Backstory: She has 2 kids and I have none, she has an ex thats an active father as in takes care of kids

That aspect was fine, he lives in yadada and she stays over here in blahblah. The issue came when throughout the relationship she talked about him a bit and i brushed it off cuz Iunderstand people talk about exes sometimes, especially when they have kids together. However, i started hearing too much as in his job, pay, he knew karate he's a big guy, etc and it continued until I blew up about it. (Im an introvert and really i didnt want to ruin the relationship) . But we talked about it and it stopped she apologized and life went on.

Then..i found out hes much older like now in his early..40s? And has loke 6 baby mamas/ other kids. And some of them get along (the baby mamas) and even hamg out at like..4th of july at the (ex male)mamas place. My gf says its because some of them came to terms and do it for the children. I finally understood but its not something i agree with.The issue is now i know all these things and im highly insecure it turns out and feel like a nothing fill in to this older man and I dont know what to do or how to approach it because i dont want her ez be the factor of if i end this relationship .

Tldr: I feel insecure in comparison to my gfs older ex bf and i dont know how to get over this

回答 (4)

2019-03-21 2:00 am
✔ 最佳答案
First off, imo, YOU have to come to terms with your OWN feels. IF this relationship does not last - it is NOT because of her Ex. It's because YOU cannot deal. So either you come to terms with her past (it will ALWAYS be there) and accept it OR you have to own your feels and accept you cannot get passed, her past.

No blaming her, no blaming him, no blaming their kids. Especially if you knew about she had kids before you hooked up with her. It's not like she got them from WalMart - women with kids come with some sort of situation and you as the new beau need to have the strength to support her/kids and that situation in order to be in the picture.

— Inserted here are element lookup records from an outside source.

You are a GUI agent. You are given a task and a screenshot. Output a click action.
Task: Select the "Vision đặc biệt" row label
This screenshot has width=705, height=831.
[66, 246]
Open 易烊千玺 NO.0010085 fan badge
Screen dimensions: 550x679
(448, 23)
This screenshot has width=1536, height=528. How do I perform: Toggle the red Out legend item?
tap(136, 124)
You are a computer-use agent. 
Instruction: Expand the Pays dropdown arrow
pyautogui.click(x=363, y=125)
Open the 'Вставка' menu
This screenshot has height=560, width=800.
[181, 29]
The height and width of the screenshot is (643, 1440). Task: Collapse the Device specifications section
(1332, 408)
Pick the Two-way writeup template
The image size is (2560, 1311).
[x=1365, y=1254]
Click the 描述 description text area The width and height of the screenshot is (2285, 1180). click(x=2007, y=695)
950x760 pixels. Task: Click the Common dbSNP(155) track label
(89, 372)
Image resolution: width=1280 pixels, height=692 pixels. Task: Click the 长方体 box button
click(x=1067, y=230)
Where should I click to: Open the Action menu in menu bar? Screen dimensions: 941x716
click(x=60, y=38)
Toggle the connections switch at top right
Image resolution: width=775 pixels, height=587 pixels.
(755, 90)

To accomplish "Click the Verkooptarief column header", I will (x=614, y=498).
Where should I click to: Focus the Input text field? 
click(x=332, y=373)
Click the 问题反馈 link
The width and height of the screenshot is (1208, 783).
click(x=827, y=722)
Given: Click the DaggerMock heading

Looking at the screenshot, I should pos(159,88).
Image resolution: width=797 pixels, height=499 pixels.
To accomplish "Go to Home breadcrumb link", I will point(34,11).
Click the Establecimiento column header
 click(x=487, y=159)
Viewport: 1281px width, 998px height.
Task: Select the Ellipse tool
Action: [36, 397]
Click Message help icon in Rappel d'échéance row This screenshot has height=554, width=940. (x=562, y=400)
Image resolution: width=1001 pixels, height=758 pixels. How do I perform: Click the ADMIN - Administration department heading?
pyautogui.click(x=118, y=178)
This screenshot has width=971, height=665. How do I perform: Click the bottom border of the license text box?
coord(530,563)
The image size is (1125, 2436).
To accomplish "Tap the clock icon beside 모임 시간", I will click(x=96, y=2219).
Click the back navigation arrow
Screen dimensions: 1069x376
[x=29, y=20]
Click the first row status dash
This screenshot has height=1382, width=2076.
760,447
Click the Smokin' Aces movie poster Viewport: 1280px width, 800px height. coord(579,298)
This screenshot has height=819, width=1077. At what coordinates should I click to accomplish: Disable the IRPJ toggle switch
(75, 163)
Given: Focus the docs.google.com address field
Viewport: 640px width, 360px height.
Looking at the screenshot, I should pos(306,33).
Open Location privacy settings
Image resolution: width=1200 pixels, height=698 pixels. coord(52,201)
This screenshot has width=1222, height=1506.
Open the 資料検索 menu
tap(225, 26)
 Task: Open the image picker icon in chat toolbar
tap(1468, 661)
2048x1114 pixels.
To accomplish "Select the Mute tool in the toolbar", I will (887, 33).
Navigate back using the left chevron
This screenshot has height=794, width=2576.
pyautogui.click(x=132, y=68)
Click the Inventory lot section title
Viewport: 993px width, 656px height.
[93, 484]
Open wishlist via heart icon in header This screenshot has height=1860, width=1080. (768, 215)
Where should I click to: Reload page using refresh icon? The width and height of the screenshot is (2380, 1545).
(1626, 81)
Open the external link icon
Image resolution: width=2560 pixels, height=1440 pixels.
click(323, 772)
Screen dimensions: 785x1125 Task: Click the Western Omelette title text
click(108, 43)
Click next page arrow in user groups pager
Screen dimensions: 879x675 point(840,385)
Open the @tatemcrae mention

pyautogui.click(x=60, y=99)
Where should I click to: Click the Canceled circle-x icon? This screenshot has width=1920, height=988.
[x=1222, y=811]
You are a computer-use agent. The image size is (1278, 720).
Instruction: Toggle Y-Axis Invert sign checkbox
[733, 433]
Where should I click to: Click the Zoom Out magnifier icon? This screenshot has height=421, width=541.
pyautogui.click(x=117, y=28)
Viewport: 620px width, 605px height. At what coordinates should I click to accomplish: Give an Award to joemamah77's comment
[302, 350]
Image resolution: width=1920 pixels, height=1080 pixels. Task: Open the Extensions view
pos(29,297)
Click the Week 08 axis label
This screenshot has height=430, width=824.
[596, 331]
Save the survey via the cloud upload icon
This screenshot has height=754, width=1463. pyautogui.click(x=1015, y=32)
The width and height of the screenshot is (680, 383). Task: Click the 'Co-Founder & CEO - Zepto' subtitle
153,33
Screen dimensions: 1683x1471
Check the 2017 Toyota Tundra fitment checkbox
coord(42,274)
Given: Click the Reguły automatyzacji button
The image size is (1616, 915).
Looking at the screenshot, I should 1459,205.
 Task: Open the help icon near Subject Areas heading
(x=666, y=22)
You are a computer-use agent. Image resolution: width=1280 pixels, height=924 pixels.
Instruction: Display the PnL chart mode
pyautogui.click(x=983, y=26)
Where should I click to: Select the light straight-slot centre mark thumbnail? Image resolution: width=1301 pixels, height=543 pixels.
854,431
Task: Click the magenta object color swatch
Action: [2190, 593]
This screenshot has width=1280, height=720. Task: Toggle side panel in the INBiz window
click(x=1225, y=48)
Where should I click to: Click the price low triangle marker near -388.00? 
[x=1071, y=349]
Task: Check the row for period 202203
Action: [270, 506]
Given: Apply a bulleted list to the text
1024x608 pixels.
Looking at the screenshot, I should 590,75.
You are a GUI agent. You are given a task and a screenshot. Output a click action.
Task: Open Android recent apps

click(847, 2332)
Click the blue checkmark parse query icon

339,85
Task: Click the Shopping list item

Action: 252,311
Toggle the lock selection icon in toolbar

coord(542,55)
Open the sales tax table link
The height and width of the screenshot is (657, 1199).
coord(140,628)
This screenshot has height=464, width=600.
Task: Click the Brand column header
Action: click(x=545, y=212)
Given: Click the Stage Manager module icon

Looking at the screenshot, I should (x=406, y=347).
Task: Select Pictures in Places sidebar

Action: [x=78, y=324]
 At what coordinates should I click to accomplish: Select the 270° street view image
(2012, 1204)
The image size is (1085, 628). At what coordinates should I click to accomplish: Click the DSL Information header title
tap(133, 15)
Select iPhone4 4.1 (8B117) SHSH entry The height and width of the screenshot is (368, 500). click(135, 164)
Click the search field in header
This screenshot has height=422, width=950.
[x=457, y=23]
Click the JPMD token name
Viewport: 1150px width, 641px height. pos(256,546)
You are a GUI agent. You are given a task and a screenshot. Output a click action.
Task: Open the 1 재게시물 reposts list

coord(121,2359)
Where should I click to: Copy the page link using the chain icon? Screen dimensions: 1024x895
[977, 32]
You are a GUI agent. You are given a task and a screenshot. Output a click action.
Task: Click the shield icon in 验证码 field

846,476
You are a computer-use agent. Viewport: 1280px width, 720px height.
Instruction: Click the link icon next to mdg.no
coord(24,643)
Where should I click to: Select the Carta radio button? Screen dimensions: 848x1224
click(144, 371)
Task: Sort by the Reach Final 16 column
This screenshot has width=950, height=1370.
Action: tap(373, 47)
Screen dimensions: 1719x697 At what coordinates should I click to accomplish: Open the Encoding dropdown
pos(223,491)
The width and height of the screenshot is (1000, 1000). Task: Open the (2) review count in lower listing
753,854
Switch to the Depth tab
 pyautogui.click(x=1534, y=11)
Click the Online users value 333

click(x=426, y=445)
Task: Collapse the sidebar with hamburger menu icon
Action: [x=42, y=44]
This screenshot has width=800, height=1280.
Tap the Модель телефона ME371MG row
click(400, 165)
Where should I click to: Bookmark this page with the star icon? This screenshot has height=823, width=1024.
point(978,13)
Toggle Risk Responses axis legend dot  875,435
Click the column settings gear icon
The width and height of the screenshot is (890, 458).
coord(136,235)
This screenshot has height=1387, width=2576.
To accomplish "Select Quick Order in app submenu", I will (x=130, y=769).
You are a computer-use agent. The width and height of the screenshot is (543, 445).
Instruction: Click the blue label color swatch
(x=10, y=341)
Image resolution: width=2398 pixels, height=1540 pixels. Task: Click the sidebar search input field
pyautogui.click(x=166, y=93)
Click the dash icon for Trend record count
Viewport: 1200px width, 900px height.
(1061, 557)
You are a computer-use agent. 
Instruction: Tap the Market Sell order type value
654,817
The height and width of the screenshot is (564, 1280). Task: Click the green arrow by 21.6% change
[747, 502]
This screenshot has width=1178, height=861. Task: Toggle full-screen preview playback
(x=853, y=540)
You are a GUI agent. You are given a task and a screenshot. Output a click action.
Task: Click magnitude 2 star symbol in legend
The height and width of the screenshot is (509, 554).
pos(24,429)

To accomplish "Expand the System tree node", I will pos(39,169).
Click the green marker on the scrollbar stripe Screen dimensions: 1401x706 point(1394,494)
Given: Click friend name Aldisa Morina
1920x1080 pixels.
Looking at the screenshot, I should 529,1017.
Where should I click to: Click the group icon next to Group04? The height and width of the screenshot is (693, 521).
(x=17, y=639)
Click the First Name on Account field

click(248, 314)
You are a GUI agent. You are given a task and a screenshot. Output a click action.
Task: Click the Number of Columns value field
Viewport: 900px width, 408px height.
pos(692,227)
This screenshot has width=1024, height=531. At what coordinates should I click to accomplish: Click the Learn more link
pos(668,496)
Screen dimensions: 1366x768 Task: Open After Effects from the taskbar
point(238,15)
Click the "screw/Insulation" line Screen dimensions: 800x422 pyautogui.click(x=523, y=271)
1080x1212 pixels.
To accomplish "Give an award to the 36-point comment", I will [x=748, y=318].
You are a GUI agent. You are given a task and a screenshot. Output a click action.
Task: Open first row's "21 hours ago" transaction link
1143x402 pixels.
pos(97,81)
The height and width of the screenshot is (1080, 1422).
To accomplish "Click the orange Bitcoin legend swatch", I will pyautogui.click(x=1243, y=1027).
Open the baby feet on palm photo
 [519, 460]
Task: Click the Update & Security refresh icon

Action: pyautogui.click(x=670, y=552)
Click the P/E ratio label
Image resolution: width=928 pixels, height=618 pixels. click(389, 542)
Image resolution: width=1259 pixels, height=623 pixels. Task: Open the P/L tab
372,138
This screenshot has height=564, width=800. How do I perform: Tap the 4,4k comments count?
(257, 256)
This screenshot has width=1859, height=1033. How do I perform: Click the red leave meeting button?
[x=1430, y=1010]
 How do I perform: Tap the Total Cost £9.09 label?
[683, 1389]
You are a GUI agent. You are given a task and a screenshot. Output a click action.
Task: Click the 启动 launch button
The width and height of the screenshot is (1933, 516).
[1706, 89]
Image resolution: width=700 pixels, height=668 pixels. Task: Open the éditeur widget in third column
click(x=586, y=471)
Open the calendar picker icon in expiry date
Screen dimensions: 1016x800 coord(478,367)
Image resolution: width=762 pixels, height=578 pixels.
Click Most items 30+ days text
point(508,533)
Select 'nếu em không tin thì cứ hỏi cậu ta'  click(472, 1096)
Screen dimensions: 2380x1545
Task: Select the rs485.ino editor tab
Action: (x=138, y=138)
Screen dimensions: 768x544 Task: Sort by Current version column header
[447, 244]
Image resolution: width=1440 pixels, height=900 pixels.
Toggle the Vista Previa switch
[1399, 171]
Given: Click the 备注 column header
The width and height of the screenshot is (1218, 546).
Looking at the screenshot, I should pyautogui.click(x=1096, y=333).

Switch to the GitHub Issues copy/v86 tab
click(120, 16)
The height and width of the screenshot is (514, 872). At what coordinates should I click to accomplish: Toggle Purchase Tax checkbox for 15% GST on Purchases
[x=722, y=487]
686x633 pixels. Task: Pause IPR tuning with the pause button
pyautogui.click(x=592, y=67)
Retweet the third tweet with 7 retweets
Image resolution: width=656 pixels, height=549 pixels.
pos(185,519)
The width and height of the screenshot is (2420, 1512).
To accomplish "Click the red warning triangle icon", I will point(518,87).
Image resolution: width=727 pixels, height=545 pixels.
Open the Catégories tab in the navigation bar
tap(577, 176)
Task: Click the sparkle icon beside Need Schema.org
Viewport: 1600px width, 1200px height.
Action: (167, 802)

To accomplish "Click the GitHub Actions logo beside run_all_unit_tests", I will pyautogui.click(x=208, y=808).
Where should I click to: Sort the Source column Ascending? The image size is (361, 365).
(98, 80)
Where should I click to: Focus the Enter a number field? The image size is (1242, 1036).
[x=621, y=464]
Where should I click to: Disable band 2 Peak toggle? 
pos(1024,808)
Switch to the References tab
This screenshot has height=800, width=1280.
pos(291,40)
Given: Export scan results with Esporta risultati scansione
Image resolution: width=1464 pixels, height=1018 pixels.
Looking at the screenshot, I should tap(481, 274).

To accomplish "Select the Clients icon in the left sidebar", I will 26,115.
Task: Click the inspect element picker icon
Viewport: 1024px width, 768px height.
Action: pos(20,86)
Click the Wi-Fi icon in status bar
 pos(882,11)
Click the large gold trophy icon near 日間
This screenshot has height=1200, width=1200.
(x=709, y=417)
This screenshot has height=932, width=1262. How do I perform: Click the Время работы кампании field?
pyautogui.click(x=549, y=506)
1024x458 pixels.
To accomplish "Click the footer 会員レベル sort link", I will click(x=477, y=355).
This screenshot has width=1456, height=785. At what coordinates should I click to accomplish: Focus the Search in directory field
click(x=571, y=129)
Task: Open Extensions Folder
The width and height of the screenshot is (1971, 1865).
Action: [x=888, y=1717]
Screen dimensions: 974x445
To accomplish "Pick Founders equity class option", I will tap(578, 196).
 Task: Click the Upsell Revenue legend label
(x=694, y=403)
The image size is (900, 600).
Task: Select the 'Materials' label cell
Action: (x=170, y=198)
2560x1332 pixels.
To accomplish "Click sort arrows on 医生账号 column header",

IF you cannot do that - then you owe it to yourself and to her to break it off and move on. Good luck.
2019-03-21 1:55 am
Request to not be involved in discussions about him. As her child's father, she will continue to have contact with him. Pointless comparisons serve no one - she's with YOU now.
2019-03-21 5:00 am
Yeah, guys don't like to hear about an ex all the time. Tell her she has to cut it out, it gets old hearing about him all the time or you are going to have to find someone else because you just can't handle it anymore.
2019-03-21 2:37 am
I have some bad news. You are not just being compared to her ex, but every guy she has ever dated. Grow a backbone and come to realize there are reasons she chose to be with you and not him.